What lines below include the string "computer"? Pick them out and copy them.

Supplied entries START

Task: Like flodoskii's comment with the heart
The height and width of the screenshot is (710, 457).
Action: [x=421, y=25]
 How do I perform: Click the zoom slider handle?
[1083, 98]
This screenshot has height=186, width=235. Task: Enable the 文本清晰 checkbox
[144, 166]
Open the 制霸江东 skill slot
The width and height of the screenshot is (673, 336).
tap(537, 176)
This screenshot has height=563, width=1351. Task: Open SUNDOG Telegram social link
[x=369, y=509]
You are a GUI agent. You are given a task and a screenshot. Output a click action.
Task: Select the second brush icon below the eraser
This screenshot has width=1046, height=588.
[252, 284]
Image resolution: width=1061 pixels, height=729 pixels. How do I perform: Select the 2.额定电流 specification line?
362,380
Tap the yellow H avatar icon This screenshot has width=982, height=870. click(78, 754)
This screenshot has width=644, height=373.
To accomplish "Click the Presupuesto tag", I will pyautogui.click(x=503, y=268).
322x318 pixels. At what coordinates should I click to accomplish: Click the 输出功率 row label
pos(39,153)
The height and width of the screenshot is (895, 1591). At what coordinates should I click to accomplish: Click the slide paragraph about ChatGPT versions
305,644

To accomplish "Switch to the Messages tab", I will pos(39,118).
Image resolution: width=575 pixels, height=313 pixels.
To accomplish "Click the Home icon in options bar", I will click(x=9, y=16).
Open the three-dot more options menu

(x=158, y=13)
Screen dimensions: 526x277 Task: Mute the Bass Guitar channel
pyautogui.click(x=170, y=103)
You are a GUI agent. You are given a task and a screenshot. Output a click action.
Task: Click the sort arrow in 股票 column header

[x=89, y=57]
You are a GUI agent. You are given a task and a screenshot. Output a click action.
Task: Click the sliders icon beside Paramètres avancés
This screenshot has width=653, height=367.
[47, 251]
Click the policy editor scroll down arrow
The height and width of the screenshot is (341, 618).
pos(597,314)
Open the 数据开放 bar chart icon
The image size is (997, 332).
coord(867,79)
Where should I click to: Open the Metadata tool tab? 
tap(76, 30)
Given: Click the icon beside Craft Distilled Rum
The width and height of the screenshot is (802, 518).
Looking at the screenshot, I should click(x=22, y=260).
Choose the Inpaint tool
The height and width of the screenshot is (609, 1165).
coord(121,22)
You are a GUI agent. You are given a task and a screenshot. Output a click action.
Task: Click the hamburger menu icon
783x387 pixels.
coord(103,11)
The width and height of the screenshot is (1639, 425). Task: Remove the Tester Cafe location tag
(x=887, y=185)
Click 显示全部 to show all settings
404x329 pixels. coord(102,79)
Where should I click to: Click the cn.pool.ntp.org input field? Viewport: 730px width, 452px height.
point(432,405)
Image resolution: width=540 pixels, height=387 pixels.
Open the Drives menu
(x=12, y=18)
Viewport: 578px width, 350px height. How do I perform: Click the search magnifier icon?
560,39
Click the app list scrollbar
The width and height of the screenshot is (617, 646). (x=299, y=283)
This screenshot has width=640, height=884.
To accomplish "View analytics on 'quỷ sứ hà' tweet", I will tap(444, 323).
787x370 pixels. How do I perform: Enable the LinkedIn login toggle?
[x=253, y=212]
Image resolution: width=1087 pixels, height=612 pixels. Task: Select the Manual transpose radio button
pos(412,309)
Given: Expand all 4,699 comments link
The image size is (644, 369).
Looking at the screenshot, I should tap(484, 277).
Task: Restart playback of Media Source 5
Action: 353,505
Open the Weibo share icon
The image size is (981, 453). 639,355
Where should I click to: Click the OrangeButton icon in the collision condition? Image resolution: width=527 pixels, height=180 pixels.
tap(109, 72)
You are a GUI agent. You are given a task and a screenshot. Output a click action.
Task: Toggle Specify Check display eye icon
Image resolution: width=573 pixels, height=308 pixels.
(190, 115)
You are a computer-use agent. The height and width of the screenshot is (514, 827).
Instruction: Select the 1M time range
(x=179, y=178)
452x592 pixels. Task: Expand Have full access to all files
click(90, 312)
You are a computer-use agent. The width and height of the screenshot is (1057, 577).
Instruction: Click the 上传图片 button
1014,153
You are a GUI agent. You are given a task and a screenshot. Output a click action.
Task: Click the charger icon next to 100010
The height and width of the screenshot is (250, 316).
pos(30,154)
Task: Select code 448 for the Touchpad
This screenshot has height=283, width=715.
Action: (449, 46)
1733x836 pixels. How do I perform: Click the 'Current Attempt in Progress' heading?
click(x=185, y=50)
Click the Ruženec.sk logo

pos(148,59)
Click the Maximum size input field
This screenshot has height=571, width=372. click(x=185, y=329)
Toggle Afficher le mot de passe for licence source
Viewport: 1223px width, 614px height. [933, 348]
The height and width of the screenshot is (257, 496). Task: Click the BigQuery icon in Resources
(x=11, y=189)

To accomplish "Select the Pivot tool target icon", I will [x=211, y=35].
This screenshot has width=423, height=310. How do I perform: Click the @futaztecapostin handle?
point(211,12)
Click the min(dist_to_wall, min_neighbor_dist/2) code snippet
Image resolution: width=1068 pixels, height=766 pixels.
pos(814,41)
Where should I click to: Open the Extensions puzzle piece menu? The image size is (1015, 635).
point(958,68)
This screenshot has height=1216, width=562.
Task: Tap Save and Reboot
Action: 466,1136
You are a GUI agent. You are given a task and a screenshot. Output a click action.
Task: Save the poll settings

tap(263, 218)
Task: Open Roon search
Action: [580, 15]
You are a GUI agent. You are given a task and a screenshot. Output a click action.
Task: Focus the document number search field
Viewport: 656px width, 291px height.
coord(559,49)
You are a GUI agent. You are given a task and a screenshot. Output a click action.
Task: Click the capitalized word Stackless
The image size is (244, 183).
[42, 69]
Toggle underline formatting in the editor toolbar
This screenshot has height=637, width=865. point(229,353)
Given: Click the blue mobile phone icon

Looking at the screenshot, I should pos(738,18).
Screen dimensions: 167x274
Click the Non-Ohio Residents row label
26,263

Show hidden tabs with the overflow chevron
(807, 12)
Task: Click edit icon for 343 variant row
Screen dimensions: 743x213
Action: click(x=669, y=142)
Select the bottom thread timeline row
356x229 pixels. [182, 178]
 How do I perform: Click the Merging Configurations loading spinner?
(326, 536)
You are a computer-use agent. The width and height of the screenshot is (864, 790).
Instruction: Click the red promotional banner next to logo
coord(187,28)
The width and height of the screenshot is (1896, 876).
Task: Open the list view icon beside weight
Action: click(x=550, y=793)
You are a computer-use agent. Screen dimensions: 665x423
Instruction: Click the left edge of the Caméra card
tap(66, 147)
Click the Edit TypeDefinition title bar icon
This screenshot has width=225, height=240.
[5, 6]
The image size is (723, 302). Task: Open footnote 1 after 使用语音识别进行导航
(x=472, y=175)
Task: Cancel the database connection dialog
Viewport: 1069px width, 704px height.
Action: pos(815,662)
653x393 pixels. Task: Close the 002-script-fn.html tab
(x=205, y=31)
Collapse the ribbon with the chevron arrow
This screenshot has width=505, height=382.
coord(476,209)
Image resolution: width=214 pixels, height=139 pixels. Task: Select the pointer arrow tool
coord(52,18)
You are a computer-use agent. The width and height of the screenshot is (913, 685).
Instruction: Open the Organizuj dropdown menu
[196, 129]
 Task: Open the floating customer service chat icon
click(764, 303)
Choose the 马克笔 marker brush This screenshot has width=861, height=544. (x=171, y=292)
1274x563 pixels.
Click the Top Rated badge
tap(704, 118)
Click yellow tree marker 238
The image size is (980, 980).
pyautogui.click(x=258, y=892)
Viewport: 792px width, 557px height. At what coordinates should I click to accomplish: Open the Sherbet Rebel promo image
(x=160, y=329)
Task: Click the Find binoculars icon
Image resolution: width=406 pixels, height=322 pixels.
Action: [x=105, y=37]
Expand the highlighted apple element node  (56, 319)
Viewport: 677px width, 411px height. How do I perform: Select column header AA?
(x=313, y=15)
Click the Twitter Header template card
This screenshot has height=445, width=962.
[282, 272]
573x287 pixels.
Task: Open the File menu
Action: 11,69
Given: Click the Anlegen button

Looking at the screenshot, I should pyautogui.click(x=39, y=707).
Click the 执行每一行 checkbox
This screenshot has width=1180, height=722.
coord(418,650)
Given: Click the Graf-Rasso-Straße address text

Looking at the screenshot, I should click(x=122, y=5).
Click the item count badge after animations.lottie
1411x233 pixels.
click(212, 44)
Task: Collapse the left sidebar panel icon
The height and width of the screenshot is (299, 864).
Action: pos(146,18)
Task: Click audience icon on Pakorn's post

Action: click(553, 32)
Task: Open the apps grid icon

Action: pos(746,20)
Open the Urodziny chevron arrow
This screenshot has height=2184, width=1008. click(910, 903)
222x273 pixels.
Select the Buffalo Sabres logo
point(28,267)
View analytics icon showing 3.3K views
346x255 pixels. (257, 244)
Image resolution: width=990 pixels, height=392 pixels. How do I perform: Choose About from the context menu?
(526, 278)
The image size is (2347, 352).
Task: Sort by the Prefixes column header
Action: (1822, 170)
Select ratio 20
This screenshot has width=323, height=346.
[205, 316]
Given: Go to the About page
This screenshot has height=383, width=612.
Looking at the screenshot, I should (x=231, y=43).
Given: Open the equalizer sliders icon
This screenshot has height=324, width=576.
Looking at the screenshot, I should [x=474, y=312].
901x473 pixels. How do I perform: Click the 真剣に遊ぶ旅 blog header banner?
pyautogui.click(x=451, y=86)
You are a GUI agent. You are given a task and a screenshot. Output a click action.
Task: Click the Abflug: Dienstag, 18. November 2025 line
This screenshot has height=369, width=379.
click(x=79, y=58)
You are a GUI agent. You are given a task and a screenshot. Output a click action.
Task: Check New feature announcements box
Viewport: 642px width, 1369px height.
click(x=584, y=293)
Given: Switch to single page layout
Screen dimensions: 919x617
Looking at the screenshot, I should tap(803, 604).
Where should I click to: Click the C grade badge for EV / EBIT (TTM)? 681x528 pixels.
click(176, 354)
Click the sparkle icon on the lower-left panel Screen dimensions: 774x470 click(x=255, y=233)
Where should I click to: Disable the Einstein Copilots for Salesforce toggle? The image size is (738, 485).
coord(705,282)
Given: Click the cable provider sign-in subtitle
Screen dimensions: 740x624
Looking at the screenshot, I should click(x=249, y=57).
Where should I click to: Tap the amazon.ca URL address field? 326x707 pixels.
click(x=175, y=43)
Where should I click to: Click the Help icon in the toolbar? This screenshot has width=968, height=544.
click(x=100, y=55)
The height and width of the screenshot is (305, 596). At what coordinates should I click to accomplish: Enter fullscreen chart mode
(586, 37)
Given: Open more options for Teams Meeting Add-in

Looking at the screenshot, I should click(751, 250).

Supplied entries END

| Solution |
You are a computer-use agent. The height and width of the screenshot is (514, 827).
You are a computer-use agent. The width and height of the screenshot is (1057, 577).
You are a computer-use agent. The width and height of the screenshot is (864, 790).
You are a computer-use agent. Screen dimensions: 665x423
You are a computer-use agent. The width and height of the screenshot is (913, 685).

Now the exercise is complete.